After the arrival of the Nazis in Rome, he gave himself heart and soul to hiding Jews in order to save their lives, thanks to the collaboration offered to him by Vatican institutions and, in particular, by Pius XII.
Ugo Foa, president of the Jewish community in Rome during that time, did not share the Rabbi’s fears and considered Zolli’s warnings about the Nazis to be alarmist.
As Chief Rabbi of Rome, this man offered himself as a hostage to the Nazi forces then occupying the city if they would release several hundred of his fellow Jews. Was that the conduct of a coward? Wasn’t it the action of a practical-minded, self-sacrificing pastor?
His conversion came after 13years of serious study, prior to and including the war years. He did not convert until after the end of the war. Rabbis of the Orthodox Jewish faith do not convert to Christianity light-heartedly.
As was to be expected, the announcement caused a great stir in Jewish religious circles. Overnight, the once venerated, learned Rabbi who had offered his life for “sheep,” became to some an ignoramus, and to all a heretic and traitor. The Synagogue of Rome proclaimed a several days’ fast in atonement for Zolli’s defection, and mourned him as dead, while at the same time they denounced him as a meschumad (apostate, one struck by God) and excommunicated him.
I would argue that his first name ‘Israel’ tells us all we need to know about his origins.
All the difference between the religious beliefs of devout Jews and Catholics hinges on one question: “Is this Jesus whom the whole world worships as God really the Messiah whose coming was foretold by the Jewish prophets of the Old Law?”
Any Catholic who stubbornly denies Jesus is the Son of God will be excommunicated from the Church and in danger of eternal punishment in hell, unless he retracts.
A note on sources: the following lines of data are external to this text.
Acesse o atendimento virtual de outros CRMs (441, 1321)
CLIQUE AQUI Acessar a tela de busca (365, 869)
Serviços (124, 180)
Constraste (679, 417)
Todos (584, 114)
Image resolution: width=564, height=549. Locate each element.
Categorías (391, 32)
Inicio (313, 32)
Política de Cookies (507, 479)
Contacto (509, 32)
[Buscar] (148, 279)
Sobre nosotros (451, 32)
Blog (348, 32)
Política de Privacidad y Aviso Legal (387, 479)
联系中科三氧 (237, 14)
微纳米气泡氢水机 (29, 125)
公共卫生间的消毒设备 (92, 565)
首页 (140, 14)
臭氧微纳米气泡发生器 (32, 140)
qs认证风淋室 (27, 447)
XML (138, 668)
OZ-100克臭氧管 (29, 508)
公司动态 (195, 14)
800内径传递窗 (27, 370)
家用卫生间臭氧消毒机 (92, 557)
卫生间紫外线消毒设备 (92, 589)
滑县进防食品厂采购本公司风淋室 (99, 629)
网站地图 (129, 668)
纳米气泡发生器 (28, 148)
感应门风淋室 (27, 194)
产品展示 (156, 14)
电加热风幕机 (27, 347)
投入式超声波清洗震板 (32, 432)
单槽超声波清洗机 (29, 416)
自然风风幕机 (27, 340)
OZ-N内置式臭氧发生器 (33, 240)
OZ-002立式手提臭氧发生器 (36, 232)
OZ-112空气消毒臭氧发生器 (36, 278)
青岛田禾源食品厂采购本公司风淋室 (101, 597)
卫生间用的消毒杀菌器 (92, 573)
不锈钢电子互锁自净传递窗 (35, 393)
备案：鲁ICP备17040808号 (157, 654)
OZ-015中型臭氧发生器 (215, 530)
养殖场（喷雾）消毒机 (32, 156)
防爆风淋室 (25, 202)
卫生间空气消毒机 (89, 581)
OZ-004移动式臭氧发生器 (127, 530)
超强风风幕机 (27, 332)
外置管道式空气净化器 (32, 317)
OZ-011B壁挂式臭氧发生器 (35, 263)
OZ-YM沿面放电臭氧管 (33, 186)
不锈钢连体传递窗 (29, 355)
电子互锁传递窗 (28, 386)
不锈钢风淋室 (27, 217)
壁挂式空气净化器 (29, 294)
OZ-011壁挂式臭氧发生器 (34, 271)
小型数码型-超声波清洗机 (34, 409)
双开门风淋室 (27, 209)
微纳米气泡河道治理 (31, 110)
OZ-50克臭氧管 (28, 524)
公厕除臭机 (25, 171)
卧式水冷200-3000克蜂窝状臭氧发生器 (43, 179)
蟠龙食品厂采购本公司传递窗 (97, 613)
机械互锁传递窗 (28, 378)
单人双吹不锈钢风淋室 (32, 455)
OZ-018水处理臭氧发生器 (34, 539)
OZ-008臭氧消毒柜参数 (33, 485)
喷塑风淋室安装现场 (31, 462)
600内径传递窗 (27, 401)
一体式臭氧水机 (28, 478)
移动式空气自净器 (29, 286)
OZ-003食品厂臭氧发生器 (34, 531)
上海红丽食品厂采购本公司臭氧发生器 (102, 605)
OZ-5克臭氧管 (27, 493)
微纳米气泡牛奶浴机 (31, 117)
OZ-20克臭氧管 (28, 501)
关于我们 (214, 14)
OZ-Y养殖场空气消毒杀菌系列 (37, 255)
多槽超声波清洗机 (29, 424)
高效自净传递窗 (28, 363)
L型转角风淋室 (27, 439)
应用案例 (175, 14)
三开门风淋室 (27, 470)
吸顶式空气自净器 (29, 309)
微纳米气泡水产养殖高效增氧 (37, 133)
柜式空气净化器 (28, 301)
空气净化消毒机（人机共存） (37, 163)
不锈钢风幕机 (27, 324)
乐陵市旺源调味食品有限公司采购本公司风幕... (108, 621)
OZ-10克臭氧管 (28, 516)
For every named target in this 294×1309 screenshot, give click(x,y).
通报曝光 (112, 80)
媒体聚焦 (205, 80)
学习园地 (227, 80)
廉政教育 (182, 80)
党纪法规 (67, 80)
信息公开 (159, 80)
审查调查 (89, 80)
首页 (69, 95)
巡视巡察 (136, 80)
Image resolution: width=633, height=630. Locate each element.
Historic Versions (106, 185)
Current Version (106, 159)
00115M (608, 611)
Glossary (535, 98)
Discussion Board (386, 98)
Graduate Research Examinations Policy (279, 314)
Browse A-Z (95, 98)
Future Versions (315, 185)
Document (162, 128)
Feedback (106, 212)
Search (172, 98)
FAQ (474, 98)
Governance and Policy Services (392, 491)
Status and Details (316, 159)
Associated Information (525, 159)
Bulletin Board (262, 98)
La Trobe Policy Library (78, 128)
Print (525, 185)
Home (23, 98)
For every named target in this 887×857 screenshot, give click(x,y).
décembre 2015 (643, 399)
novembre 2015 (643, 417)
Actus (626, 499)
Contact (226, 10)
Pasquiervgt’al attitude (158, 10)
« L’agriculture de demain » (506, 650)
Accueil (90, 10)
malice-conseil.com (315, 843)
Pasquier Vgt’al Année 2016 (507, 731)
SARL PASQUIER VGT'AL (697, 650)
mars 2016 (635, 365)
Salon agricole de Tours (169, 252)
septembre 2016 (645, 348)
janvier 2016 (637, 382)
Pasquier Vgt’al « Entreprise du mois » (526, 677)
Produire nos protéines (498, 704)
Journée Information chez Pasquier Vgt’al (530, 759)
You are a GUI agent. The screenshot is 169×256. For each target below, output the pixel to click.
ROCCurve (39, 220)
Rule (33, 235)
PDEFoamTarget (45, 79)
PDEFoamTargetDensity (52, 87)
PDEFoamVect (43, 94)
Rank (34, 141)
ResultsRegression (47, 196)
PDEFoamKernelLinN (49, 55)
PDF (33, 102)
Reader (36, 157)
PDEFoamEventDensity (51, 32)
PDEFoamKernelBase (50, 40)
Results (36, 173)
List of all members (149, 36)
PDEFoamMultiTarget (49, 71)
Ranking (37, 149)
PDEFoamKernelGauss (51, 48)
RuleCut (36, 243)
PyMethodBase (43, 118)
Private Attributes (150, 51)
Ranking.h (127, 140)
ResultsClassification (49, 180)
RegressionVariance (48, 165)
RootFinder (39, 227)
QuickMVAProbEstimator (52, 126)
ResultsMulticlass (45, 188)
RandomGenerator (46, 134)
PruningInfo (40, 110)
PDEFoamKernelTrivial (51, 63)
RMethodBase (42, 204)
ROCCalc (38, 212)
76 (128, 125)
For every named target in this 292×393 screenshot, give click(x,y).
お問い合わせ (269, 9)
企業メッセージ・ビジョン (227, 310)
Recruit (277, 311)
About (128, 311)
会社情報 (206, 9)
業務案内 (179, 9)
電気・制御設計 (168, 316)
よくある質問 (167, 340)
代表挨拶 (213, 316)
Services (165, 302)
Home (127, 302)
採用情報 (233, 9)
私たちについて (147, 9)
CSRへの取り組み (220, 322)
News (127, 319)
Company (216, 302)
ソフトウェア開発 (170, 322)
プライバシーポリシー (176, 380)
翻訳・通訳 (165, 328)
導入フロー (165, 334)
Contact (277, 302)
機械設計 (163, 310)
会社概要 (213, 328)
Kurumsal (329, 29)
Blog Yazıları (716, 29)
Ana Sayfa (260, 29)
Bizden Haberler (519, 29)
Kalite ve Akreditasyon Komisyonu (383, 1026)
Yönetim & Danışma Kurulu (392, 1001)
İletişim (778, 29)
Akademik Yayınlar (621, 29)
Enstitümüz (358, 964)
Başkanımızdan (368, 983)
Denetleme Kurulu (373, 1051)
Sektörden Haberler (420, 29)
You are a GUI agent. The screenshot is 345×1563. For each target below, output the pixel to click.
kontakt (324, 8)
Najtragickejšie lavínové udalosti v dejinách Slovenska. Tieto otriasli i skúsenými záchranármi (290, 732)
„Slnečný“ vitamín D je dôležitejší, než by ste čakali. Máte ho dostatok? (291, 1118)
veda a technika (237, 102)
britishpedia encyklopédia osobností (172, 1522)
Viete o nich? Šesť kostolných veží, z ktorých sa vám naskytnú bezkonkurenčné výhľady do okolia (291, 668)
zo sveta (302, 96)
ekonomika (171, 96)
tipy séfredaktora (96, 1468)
Conversely, a Jew who professes Jesus is the Messiah, will be cast out of the Synagogue as Zolli was. Orthodox Jews of today believe their own ancient doctrines as completely and firmly as Catholics hold to the teachings of the Church.
Zolli’s daughter, who did not convert, asserted in defense of her father, “I don’t feel that my father’s conversion was a betrayal of the Jews. The fact that he could spend 40 years teaching Judaism proves the profound connection between the two religions.” Zolli himself said sadly, “I continue to maintain unchanged all my love for the people of Israel; and in my sorrow for the lot that has befallen them, I shall never stop loving the Jews. I did not abandon the Jews by becoming a Catholic.”